Consigne A: Dans l'extrait sur Anysius et les Unnigardes, réécrivez plus brièvement le paragraphe qui commence par « 2. Naguère ces cavaliers », en gardant ses faits essentiels.

2. Naguère ces cavaliers, qui envahissaient notre pays, étaient au nombre de plus de mille. Il n’en reste plus la cinquième partie, nous disent ceux qui, après avoir tant souffert des incursions de l’ennemi, survivent et ont pu compter les cadavres étendus sur le champ de bataille. Pour vaincre, Anysius n’a pas eu besoin d’une armée; il n’avait avec lui que quarante combattants. Je ne veux pas dire de mal de la cavalerie et de l’infanterie que nous entretenons; mais enfin Anysius n’a recours qu’aux Unnigardes; il a laissé en arrière ces autres soldats bien plus nombreux; ils n’ont même pas assisté aux exploits de cette troupe choisie. Avec un chef tel qu’Anysius de quoi ne sont pas capables les Unnigardes? Il est leur capitaine et leur commandant, leur compagnon et leur général; armé comme eux, il parcourt avec eux la contrée; il va partout, et partout la victoire le suit. Si nous avions deux cents Unnigardes de plus, avec l’aide de Dieu notre courageux défenseur porterait, j’ose le dire, la guerre jusque chez nos ennemis. Nous demanderons l’envoi de deux cents Unnigardes : conduits par Anysius, ils iront délivrer nos compatriotes prisonniers chez les barbares. Puissé-je voir ces hordes sauvages dépouillées à leur tour et captives, et leurs chefs devenus nos esclaves ! Voilà ce que nous pouvions souhaiter naguère, ce qu’il nous est aujourd’hui permis d’espérer. Car les faits d’armes dont: nous sommes les témoins nous répondent assez de l’avenir. Mais il faut qu’Anysius ait à sa disposition deux cents Unnigardes. Comme il sait tirer bon parti de ces braves soldais ! Il les lance comme il lui plaît sur l’ennemi, il les tient dans sa main. Avec Anysius les Unnigardes sont invincibles. Sans Anysius nos quarante Unnigardes (je ne crains pas de le dire devant eux) auront toujours la même intrépidité; mais je n’ose garantir qu’ils seront aussi sûrs de vaincre.

Consigne B: Recopiez à l'identique les lignes des enregistrements, en partant de la ligne contenant « 319x425 pixels. How » et jusqu'à la ligne contenant « Click the settings.py » incluse.

Enregistrements:
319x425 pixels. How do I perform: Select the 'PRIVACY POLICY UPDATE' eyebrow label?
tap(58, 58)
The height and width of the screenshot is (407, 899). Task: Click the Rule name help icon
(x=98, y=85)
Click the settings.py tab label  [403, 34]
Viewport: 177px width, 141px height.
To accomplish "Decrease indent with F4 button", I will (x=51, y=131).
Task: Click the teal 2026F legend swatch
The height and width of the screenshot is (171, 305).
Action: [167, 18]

* * *

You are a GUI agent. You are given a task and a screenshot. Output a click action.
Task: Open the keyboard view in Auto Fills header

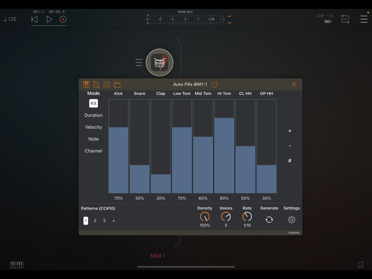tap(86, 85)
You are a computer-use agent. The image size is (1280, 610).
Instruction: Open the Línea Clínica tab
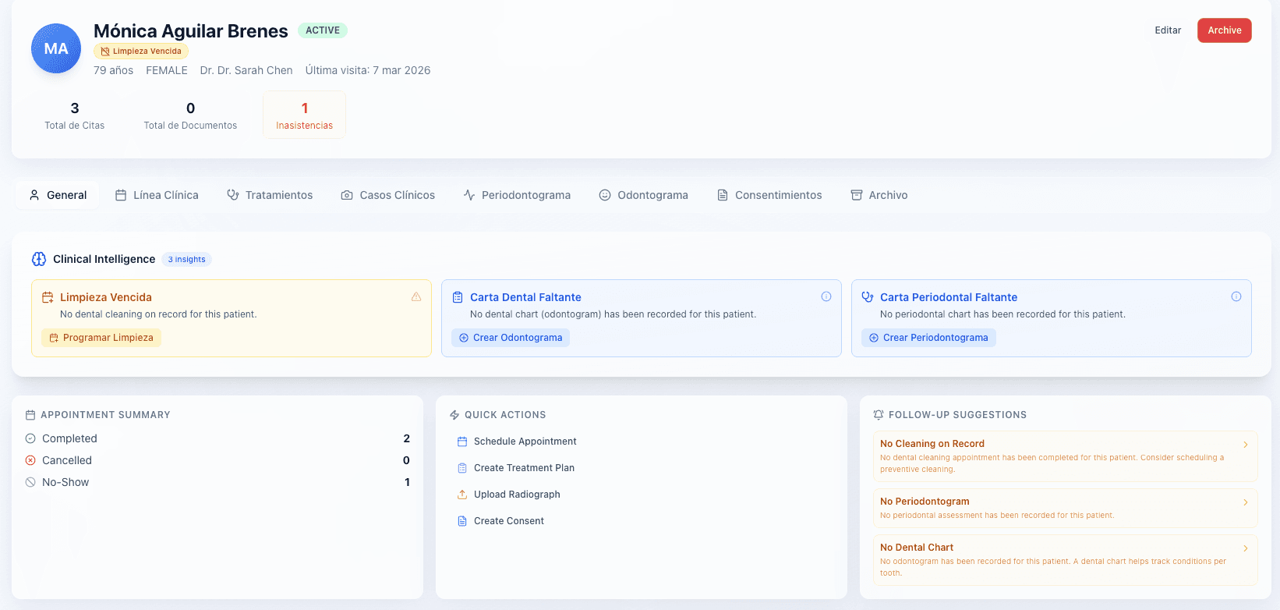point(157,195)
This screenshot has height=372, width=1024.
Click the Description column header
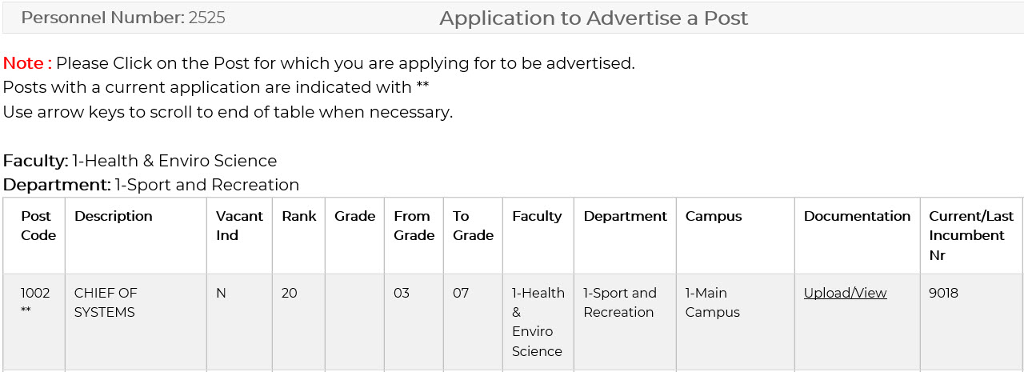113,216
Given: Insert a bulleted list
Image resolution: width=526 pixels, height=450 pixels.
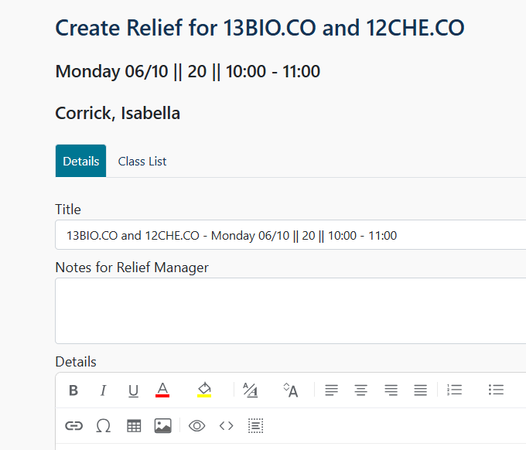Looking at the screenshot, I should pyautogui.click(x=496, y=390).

--

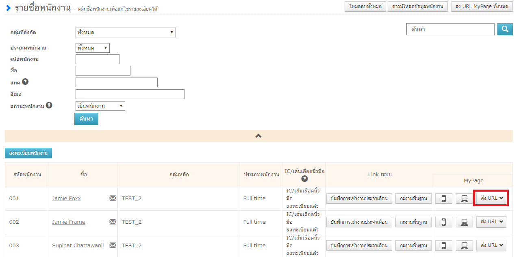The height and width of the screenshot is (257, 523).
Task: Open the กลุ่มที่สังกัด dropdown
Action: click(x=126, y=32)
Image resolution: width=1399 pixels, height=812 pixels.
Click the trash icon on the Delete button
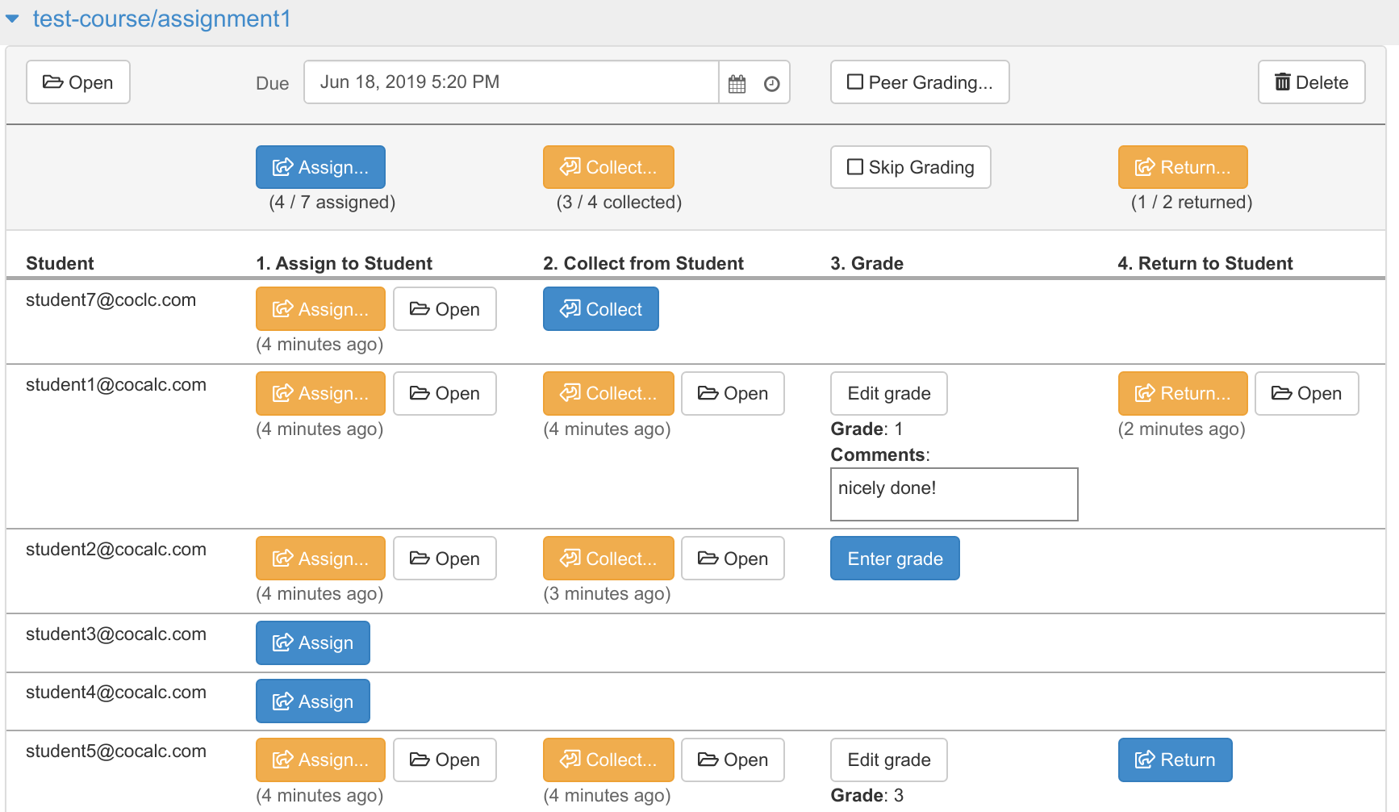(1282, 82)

Réponse rédigée A: Les cavaliers ennemis qui envahissaient le pays étaient autrefois plus de mille. Selon les survivants qui ont compté les cadavres, il n'en reste qu'un cinquième. Anysius a remporté cette victoire avec seulement quarante Unnigardes, sans la cavalerie ni l'infanterie, plus nombreuses, restées en arrière. Il est à la fois leur chef et leur compagnon, armé comme eux, et la victoire le suit partout. L'auteur souhaite qu'on envoie deux cents Unnigardes de plus. Sous la conduite d'Anysius, ils pourraient porter la guerre chez l'ennemi, délivrer les compatriotes prisonniers et réduire les chefs barbares en esclavage. Les exploits déjà accomplis justifient cet espoir. Avec Anysius, les Unnigardes sont invincibles. Sans lui, ils garderaient leur intrépidité, mais leur victoire serait moins sûre.

Réponse rédigée B:
319x425 pixels. How do I perform: Select the 'PRIVACY POLICY UPDATE' eyebrow label?
tap(58, 58)
The height and width of the screenshot is (407, 899). Task: Click the Rule name help icon
(x=98, y=85)
Click the settings.py tab label  [403, 34]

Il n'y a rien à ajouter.